══ Reading text ══

''Late Entry'', an exhibition of his work since 2004, when he changed from film to digital, opens at the Brett McDowell Gallery in Dowling St tomorrow. Whether he's snapping a shot from the car window or catching his grandson running at preschool, someone in a shop, the logo on someone's uniform or people in the street, park or cafe, it's the chancy character of the image that makes it intriguingly photographic, he says.
Writing in Art New Zealand a few years ago, David Eggleton described Blackman's photographs as well organised, with everything in its place.
''But I'm not deciding where that place should be. I have to recognise it and take the photograph. There are lots of accidents, but I'm looking and if something begins to attract me, I'll circle round,'' Blackman says.
He describes this exhibition as a punctuation mark in his photography as, at 83, he is less mobile than he has been and not able to go out as much. However, he is still experimenting, although some people might think he's getting a bit past it, he says wryly.
''I don't believe photographers should retire. At a fairly late stage in my career, I've still got an open eye for what the camera can show me.''
Some of his photographs might be rejected by others but it is things such as visual echoes of shapes and patterns rather than a particular focus, as in Cafe Wellington, or the varying degrees of focus along with reflections in Rakaia Bridge, that attract him, he says.

═══
══ Listing ══

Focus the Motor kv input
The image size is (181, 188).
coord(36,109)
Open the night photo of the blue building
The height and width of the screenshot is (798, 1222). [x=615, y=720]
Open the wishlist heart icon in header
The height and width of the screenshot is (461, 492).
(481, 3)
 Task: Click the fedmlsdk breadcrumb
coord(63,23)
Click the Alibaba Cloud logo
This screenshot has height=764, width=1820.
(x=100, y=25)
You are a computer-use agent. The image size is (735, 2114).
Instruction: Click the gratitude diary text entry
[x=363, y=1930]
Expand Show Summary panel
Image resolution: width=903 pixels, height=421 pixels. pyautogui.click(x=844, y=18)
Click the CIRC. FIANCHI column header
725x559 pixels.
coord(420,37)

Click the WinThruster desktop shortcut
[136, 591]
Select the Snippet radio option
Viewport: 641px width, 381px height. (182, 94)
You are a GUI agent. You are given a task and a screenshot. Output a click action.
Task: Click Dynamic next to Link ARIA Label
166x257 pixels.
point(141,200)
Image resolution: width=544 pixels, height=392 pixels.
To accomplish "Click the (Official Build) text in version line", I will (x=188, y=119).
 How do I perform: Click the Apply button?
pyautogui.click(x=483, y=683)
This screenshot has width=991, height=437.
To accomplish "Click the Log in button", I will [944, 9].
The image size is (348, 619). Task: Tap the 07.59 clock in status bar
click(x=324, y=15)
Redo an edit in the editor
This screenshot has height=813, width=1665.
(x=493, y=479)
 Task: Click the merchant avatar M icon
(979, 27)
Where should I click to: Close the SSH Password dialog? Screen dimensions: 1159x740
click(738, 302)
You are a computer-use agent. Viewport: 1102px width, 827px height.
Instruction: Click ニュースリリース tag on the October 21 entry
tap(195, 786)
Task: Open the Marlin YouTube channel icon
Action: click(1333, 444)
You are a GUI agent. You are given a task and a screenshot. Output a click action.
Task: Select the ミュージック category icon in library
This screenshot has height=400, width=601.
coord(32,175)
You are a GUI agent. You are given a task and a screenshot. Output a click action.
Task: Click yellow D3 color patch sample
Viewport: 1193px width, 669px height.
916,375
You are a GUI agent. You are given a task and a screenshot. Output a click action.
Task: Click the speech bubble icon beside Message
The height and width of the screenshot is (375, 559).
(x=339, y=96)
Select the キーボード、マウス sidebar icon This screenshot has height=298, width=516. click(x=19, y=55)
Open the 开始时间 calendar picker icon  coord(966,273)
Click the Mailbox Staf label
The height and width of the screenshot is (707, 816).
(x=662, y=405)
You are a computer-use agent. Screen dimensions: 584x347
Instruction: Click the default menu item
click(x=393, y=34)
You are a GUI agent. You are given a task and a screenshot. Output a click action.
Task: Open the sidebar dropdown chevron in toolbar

═══

Exercise instructions:
a) Using the article about Blackman's exhibition, decide whether each statement agrees with it: (i) the exhibition shows work from the period since Blackman changed from film to digital; (ii) Blackman thinks photographers should eventually retire; (iii) Blackman is 83. Answer yes or no for each, quoting the deciding words.
b) Reproduce the passage of the article about Blackman's exhibition from "He describes this" to "he says wryly.".
Rely only on the article about Blackman's exhibition.

Answer set:
a)
(i) Yes: "an exhibition of his work since 2004, when he changed from film to digital"
(ii) No: "I don't believe photographers should retire."
(iii) Yes: "at 83, he is less mobile than he has been"

b)
He describes this exhibition as a punctuation mark in his photography as, at 83, he is less mobile than he has been and not able to go out as much. However, he is still experimenting, although some people might think he's getting a bit past it, he says wryly.